The qLiNE approach could facilitate robust, quantitative biosensing at point-of-care and point-of-use settings. The key innovation was the combined use of a reference card and a software-based image processing; this approach automatically corrected imaging aberrations (e.g., illumination and alignment) and camera-specific variations, thereby extracting optical signals at high precision. Implementing qLiNE required no extra hardware, allowing most smartphones to be converted into a universal optical detector. Prior assay systems have also used reference cards for robust colorimetric analyses,[39,40] but they needed recalibration for different phone types or ambient conditions[39,40] or performed regression analyses to correct the color space at each measurement.[41] In contrast, recalibration was unnecessary and the color correction was much simpler with qLiNE. We proved the qLiNE concept by optimizing it for CTS detection with LFA. When challenged under different ambient light settings, qLiNE produced consistent analytical signal to enable unbiased comparison between assay results. The qLiNE-LFA also quantified CTS amount in saliva, which made it easy to detect CTS level changes induced either by biological rhythms or by stressors. End-users could perform this quantitative assay without the need to generate a calibration curve; sensor manufacturers can provide the most relevant calibration data through a remotely update in the qLiNE app.
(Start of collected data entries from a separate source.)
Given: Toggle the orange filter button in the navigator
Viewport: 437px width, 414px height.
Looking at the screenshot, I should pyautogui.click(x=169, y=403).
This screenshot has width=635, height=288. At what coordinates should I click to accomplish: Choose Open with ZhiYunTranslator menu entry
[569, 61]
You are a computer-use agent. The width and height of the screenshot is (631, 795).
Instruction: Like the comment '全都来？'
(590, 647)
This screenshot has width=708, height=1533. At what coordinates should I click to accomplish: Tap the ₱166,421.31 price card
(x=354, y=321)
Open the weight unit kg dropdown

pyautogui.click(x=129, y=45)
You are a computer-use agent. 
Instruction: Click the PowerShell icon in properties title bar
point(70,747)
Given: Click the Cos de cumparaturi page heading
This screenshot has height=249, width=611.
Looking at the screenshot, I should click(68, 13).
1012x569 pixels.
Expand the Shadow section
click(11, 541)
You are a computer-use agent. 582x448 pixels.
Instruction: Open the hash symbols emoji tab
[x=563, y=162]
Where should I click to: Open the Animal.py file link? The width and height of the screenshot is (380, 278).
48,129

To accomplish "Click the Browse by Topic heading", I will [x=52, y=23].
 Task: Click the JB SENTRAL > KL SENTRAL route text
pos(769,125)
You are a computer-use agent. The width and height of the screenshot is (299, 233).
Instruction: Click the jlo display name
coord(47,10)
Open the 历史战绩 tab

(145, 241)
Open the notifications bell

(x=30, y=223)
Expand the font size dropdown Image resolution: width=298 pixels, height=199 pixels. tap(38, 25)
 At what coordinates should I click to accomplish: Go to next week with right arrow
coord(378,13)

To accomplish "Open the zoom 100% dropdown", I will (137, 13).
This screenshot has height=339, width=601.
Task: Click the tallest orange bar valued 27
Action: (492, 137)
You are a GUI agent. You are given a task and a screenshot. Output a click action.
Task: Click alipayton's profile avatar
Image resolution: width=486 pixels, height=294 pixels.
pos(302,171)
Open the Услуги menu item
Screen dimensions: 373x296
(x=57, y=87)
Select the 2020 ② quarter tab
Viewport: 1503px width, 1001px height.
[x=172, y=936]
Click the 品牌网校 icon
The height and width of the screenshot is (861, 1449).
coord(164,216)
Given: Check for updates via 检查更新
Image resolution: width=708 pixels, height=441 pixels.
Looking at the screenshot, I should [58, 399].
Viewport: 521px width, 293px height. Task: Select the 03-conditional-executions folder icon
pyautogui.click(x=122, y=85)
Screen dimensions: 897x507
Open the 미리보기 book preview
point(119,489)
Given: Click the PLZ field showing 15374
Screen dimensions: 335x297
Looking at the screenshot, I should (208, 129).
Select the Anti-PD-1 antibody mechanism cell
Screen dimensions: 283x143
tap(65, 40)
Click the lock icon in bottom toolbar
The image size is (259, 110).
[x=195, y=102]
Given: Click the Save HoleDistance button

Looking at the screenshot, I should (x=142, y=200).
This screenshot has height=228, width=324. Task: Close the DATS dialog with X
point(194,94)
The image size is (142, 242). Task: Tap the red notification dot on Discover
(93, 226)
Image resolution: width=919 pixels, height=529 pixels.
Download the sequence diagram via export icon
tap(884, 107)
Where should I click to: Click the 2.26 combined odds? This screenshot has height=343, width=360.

We identified several technical aspects for future exploration. First, we may consider applying a deep neural network to improve the image correction algorithm.[42] Using the smartphone-based qLiNE can speed up this process by allowing us to crowdsource a large number of images. Training the neural network with images from diverse use cases would make it more robust than the current algorithm. Second, we need to assess qLiNE performance with different color signals that can be generated by changing the size, shape, and the composition of nanoparticles.[43] This study will test the robustness and universality of the qLiNE algorithm. We should also consider adopting new blocking strategies,[44,45] which would reduce nonspecific target binding on nanoparticles and enhance the assay specificity. Third, we can expand to other detection targets that require accurate quantification in colorimetric assays, including drugs, environmental hormones, food toxins, and proteins.[12,46−48] With these improvements, qLiNE would make ubiquitous smartphones a power tool for various sensing applications, including personal healthcare, environment monitoring, and public safety.